OBJECTIVE:
Repeat the lines between the one containing "Task: Click the reply speech bubble icon" and the one containing "point(306,33)", inclusive.

Records for locating displayed items

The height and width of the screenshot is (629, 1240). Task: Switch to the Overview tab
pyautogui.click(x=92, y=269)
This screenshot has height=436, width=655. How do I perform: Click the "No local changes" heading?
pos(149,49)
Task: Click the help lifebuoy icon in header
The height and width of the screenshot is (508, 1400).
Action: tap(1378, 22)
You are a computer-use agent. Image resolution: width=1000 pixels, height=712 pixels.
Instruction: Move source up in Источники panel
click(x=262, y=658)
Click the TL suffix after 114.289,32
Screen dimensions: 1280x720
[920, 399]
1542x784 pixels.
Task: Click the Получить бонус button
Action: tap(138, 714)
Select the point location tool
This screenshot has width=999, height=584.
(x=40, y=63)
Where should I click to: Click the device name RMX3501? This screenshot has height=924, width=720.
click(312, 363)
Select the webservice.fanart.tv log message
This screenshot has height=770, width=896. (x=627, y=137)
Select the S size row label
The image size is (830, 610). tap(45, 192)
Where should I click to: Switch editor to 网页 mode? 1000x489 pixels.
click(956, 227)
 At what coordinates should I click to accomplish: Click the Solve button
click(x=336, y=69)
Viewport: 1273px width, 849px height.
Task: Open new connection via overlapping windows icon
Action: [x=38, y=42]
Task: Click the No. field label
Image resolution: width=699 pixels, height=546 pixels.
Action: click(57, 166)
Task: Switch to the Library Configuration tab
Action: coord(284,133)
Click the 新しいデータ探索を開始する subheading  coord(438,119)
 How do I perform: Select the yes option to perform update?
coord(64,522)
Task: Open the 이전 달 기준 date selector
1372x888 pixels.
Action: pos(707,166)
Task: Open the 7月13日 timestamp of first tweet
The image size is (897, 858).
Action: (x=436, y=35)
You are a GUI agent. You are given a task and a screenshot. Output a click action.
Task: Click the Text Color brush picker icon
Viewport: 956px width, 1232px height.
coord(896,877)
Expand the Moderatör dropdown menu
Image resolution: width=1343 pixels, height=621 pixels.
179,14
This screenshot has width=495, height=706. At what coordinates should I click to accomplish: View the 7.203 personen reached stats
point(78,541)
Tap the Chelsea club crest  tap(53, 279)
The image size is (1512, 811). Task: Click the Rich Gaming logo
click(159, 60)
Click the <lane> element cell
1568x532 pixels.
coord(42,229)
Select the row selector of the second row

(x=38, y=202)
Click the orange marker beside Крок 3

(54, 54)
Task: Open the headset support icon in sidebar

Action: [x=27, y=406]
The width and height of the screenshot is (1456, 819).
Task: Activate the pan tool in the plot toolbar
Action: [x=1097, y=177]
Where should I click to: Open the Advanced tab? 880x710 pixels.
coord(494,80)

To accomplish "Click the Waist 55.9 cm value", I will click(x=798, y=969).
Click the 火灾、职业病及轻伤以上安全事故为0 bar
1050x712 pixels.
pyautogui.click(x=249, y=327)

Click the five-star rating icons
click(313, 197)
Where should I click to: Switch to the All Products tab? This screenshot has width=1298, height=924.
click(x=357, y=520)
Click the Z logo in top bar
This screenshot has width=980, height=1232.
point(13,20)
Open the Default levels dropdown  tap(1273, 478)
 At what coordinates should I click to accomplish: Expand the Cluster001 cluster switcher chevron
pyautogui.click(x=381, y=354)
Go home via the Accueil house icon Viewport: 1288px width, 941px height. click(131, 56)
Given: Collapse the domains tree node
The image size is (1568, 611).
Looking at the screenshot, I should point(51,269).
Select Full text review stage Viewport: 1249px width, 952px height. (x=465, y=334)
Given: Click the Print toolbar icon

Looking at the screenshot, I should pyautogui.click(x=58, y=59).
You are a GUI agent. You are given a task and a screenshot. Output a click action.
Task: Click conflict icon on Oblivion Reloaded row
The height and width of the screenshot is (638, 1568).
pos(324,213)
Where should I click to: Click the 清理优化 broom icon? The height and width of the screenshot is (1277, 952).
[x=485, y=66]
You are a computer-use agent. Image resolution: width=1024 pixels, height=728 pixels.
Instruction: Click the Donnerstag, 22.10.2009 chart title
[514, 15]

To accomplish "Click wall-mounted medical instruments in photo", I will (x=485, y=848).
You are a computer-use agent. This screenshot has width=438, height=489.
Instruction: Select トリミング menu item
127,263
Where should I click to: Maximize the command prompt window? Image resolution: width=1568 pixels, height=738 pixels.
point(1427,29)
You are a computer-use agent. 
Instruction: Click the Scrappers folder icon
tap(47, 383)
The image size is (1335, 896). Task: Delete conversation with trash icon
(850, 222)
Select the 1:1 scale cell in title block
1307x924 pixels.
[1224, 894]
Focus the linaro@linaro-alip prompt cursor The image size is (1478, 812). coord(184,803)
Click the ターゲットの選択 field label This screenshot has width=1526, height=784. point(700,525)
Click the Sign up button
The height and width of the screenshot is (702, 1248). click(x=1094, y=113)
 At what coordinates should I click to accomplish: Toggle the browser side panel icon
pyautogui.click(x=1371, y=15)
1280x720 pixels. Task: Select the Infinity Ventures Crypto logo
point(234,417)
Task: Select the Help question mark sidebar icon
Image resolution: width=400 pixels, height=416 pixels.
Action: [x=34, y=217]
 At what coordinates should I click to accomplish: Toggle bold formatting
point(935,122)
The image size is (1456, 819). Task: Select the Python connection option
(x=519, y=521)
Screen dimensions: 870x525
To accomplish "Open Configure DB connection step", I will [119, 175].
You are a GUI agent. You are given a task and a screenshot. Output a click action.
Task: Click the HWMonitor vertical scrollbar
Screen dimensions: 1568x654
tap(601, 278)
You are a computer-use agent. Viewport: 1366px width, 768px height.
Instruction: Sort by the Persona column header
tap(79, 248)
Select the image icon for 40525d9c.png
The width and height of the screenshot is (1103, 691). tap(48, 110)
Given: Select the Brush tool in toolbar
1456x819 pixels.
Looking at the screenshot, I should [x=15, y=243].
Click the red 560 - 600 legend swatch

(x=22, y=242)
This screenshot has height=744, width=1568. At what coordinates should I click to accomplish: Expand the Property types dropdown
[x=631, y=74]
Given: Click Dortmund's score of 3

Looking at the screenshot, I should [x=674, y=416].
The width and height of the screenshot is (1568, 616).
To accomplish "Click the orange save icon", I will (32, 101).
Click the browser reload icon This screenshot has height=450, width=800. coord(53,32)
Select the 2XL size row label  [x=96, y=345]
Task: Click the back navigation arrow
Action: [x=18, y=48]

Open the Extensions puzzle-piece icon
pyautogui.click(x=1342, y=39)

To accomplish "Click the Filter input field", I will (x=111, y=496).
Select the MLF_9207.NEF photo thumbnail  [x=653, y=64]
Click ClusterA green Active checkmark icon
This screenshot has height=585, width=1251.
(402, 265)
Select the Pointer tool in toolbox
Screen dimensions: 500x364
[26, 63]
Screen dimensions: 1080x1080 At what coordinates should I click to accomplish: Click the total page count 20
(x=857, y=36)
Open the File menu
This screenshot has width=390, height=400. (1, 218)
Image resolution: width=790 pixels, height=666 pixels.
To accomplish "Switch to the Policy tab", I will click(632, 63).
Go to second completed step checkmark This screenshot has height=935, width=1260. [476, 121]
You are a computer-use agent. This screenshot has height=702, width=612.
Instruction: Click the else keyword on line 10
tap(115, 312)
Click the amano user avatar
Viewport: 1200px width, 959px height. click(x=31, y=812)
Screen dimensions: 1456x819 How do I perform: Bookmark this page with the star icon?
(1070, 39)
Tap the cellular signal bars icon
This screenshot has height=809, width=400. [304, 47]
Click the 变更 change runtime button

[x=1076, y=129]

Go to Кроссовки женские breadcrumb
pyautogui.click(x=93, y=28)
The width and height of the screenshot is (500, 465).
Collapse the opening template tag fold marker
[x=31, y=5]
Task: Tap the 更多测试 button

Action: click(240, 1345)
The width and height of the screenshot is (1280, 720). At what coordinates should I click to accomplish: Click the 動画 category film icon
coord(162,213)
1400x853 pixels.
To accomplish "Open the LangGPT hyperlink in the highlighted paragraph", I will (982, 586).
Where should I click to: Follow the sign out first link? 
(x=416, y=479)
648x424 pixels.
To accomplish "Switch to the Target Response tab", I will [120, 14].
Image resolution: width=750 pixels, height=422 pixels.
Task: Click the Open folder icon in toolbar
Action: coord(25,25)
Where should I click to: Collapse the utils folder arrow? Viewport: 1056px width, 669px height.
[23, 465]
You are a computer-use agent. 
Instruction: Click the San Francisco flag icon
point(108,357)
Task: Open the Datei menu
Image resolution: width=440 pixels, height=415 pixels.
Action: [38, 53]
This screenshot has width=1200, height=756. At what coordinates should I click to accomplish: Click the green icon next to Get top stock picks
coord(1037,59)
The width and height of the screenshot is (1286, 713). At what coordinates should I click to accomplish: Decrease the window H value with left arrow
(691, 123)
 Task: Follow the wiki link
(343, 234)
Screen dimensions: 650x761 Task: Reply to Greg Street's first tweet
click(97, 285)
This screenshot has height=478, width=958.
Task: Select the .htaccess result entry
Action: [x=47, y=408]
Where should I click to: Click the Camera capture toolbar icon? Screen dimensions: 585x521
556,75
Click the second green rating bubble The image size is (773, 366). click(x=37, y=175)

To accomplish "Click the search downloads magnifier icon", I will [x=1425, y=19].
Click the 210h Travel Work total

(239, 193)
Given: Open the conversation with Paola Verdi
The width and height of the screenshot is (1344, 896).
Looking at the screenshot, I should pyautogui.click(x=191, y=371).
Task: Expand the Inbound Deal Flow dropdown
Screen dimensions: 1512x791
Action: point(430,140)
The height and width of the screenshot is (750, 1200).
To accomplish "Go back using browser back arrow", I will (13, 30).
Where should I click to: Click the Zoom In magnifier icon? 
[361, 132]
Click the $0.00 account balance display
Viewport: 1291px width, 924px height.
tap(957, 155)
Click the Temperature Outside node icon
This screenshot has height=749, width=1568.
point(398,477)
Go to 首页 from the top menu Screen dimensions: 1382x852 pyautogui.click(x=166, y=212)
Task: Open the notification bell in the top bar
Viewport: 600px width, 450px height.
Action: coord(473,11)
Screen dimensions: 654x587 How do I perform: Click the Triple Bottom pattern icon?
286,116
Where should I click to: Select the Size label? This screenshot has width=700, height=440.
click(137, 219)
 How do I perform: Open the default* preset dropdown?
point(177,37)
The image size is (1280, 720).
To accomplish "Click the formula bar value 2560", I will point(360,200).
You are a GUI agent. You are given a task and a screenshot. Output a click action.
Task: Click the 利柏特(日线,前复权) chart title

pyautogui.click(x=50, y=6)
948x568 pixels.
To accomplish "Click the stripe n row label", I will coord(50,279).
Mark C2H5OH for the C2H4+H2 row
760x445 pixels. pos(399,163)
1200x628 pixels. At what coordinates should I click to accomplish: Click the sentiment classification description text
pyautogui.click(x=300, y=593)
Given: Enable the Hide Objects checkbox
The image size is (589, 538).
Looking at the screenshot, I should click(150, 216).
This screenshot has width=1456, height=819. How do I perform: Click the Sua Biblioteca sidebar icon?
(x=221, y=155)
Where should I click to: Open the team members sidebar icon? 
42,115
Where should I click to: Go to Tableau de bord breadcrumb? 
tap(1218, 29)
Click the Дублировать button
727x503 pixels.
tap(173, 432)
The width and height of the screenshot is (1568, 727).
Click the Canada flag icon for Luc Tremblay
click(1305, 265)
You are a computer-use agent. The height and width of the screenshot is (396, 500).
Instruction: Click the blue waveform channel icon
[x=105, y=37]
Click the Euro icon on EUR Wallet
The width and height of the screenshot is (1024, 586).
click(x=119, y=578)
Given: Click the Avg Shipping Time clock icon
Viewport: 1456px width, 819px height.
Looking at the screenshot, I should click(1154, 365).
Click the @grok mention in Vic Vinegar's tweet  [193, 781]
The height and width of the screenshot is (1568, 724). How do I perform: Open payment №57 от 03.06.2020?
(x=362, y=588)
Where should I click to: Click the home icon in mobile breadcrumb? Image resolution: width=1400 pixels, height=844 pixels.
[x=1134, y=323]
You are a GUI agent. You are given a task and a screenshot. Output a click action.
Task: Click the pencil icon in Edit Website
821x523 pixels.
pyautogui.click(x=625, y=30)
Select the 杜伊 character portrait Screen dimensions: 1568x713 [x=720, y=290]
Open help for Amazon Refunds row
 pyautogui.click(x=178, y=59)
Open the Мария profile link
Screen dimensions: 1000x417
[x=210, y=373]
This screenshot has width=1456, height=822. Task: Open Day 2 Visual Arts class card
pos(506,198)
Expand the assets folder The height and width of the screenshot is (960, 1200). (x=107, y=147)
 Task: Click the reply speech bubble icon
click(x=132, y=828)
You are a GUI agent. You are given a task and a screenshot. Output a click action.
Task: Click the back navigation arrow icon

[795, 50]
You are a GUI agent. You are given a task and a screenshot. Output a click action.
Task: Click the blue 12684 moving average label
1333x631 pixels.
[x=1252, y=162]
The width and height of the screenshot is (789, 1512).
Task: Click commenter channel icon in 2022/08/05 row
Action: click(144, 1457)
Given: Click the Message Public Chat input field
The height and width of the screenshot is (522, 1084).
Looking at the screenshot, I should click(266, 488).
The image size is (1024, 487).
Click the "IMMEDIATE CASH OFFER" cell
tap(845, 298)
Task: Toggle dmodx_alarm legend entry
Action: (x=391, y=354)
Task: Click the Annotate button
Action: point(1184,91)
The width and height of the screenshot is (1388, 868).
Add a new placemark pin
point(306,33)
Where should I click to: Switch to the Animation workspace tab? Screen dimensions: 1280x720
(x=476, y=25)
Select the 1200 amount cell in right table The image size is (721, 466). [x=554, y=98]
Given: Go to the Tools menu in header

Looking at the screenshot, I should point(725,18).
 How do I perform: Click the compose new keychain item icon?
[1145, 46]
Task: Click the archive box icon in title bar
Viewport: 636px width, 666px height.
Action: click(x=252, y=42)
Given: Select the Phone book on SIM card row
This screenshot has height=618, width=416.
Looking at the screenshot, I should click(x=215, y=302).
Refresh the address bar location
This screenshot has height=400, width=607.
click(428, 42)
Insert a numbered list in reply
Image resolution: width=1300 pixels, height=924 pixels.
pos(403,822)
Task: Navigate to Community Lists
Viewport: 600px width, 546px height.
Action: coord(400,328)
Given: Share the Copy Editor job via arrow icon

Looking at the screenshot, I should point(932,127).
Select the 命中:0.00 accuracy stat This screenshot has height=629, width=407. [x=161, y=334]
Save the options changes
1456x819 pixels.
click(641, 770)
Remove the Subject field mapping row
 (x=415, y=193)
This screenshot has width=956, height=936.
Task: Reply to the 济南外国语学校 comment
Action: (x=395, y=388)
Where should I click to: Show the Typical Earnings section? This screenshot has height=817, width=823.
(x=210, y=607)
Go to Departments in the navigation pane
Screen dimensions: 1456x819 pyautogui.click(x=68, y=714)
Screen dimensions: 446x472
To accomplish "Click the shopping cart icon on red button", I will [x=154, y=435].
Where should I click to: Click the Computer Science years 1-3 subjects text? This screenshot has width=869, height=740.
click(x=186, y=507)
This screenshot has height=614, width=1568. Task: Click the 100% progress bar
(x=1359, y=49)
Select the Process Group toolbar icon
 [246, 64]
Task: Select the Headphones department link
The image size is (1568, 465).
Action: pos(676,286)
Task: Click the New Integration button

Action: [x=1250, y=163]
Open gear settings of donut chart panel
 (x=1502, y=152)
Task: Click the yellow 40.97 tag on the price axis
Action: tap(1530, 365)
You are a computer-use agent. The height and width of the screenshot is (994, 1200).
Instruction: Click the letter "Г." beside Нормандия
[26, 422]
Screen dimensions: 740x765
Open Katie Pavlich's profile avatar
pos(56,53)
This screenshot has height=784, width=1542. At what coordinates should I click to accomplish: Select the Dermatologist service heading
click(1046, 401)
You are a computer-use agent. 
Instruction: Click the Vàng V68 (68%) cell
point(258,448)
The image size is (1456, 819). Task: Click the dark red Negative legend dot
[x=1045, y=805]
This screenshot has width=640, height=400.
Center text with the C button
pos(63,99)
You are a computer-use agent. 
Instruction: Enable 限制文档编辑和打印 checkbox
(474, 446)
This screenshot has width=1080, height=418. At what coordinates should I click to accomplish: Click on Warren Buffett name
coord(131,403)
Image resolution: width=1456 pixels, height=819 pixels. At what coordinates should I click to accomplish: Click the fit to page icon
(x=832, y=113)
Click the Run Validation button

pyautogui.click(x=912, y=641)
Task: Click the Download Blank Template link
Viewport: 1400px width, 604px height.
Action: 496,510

WRITTEN ANSWER:
 Task: Click the reply speech bubble icon
click(x=132, y=828)
You are a GUI agent. You are given a task and a screenshot. Output a click action.
Task: Click the back navigation arrow icon

[795, 50]
You are a GUI agent. You are given a task and a screenshot. Output a click action.
Task: Click the blue 12684 moving average label
1333x631 pixels.
[x=1252, y=162]
The width and height of the screenshot is (789, 1512).
Task: Click commenter channel icon in 2022/08/05 row
Action: click(144, 1457)
Given: Click the Message Public Chat input field
The height and width of the screenshot is (522, 1084).
Looking at the screenshot, I should click(266, 488).
The image size is (1024, 487).
Click the "IMMEDIATE CASH OFFER" cell
tap(845, 298)
Task: Toggle dmodx_alarm legend entry
Action: (x=391, y=354)
Task: Click the Annotate button
Action: point(1184,91)
The width and height of the screenshot is (1388, 868).
Add a new placemark pin
point(306,33)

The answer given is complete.